■ Direction ■
Reproduce the records below word for word, from their first line through the line containing "This screenshot has width=411, height=647.", with both of those lines included.

Rows of pointing data
============

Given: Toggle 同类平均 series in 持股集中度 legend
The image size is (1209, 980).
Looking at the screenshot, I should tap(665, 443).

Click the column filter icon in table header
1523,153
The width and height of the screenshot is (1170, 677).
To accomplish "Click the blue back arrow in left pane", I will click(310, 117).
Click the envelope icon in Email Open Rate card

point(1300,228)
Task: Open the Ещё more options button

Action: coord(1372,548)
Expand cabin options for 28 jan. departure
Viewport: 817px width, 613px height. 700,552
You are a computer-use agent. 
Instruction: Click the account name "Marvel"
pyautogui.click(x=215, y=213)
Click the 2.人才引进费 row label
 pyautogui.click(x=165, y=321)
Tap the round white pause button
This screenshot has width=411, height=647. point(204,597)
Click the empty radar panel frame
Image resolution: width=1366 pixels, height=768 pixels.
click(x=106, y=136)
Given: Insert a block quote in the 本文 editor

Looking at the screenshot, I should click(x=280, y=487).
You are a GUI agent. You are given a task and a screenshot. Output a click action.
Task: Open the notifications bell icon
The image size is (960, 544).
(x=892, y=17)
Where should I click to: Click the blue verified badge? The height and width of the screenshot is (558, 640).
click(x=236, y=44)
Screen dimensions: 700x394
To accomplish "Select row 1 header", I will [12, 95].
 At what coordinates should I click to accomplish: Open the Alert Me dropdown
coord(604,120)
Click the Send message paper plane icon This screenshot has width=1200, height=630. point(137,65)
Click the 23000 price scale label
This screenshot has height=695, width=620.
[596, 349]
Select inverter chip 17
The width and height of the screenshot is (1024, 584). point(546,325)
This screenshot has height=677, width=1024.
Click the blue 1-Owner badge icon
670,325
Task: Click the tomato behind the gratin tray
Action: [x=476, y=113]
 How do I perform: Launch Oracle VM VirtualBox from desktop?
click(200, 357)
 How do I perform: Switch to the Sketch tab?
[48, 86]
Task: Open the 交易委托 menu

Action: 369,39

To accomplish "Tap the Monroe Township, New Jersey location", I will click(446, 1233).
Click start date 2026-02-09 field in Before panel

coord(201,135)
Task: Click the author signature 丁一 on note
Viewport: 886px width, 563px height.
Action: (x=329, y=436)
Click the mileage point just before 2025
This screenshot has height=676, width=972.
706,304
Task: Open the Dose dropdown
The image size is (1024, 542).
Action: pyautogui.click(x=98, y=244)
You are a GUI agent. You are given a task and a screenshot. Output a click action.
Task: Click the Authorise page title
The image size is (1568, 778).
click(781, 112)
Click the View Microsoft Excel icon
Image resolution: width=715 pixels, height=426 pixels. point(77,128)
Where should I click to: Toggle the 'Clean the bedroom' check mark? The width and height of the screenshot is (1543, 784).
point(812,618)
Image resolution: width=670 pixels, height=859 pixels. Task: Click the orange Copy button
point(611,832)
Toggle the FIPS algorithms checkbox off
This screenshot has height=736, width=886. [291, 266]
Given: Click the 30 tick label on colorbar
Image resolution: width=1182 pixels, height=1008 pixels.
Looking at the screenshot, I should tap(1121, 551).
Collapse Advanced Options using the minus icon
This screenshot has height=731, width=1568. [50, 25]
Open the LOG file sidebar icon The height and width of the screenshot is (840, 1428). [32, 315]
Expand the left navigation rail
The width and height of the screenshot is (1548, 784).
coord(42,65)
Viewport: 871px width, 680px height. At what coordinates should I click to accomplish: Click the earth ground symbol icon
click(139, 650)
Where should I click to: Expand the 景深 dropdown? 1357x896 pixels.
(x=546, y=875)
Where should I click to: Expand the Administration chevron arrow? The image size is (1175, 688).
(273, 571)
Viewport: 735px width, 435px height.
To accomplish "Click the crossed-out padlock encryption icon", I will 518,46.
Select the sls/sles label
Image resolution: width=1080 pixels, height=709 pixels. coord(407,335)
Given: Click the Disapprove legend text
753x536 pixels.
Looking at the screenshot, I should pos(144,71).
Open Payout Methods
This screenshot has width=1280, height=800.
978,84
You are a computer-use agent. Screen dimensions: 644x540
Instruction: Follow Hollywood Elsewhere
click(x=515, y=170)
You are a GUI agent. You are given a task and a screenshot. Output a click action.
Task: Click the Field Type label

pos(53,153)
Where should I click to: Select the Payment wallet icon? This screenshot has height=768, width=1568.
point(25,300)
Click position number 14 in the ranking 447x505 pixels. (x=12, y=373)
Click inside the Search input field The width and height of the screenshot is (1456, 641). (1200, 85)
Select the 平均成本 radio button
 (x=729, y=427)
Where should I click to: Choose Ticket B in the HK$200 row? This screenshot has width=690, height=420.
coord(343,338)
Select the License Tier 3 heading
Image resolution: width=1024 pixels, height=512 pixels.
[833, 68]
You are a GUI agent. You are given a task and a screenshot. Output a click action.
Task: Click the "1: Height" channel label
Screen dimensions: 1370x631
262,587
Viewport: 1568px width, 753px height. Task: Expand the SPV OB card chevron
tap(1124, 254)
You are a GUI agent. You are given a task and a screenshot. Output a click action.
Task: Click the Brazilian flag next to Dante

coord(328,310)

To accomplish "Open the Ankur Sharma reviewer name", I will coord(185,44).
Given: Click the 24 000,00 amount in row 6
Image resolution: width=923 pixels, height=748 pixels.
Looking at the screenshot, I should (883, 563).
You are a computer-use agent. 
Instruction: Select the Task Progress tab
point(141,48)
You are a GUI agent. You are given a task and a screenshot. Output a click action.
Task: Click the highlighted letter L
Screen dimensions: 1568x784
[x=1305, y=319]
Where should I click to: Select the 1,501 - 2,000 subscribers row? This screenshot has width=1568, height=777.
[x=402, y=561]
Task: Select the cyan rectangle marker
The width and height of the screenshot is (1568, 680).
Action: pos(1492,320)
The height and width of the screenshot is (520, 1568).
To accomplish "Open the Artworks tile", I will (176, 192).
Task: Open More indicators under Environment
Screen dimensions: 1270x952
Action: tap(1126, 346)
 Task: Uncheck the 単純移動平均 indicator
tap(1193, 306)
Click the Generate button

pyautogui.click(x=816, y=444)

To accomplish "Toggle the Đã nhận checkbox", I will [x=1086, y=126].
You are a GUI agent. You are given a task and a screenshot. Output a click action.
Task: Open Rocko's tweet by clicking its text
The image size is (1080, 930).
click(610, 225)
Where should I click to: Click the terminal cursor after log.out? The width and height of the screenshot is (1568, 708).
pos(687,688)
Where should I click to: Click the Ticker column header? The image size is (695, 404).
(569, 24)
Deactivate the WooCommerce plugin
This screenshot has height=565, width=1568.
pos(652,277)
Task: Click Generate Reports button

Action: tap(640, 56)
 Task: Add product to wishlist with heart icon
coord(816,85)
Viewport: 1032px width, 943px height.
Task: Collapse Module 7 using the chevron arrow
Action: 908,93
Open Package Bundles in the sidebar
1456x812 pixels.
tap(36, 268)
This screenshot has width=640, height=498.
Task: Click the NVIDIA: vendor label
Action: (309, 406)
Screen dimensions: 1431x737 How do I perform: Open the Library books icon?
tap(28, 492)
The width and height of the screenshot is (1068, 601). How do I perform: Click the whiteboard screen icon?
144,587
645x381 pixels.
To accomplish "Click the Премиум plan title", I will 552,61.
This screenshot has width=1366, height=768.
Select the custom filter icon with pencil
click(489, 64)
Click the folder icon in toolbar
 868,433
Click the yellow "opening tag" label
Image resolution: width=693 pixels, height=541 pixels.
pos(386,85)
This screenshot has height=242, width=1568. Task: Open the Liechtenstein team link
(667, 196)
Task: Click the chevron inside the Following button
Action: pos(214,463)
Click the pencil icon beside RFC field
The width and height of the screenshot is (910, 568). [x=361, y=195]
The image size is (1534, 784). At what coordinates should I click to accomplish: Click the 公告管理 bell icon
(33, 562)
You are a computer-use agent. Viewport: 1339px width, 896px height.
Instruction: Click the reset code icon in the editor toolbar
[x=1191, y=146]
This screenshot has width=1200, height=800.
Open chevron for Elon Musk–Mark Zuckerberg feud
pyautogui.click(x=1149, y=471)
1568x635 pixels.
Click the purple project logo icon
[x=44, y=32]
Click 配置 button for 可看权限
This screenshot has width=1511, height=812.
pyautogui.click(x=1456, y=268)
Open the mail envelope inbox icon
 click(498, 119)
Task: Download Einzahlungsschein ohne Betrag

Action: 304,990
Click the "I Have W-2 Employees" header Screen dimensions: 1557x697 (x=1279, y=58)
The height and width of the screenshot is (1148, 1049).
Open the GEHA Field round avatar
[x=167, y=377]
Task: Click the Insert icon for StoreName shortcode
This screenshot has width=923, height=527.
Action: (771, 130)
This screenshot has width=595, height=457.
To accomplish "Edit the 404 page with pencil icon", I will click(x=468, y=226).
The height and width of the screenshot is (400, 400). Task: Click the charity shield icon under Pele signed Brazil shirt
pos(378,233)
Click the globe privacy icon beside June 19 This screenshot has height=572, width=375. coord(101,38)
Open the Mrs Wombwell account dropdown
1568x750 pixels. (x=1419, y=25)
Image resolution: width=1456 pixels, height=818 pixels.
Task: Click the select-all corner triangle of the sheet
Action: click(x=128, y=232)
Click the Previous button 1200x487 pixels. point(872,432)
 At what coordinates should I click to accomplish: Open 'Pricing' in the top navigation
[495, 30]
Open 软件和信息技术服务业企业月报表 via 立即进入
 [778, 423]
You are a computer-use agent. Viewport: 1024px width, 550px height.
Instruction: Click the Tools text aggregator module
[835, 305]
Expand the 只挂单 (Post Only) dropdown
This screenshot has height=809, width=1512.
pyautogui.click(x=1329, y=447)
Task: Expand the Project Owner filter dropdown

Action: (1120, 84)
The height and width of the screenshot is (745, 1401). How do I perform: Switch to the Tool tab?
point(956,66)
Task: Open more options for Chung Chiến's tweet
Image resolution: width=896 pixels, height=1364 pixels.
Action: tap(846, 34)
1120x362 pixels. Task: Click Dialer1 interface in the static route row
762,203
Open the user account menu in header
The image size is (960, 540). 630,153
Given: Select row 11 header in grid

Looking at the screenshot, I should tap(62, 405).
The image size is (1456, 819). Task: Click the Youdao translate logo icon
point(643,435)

============

■ Exercise solution ■
Given: Toggle 同类平均 series in 持股集中度 legend
The image size is (1209, 980).
Looking at the screenshot, I should tap(665, 443).

Click the column filter icon in table header
1523,153
The width and height of the screenshot is (1170, 677).
To accomplish "Click the blue back arrow in left pane", I will click(310, 117).
Click the envelope icon in Email Open Rate card

point(1300,228)
Task: Open the Ещё more options button

Action: coord(1372,548)
Expand cabin options for 28 jan. departure
Viewport: 817px width, 613px height. 700,552
You are a computer-use agent. 
Instruction: Click the account name "Marvel"
pyautogui.click(x=215, y=213)
Click the 2.人才引进费 row label
 pyautogui.click(x=165, y=321)
Tap the round white pause button
This screenshot has width=411, height=647. point(204,597)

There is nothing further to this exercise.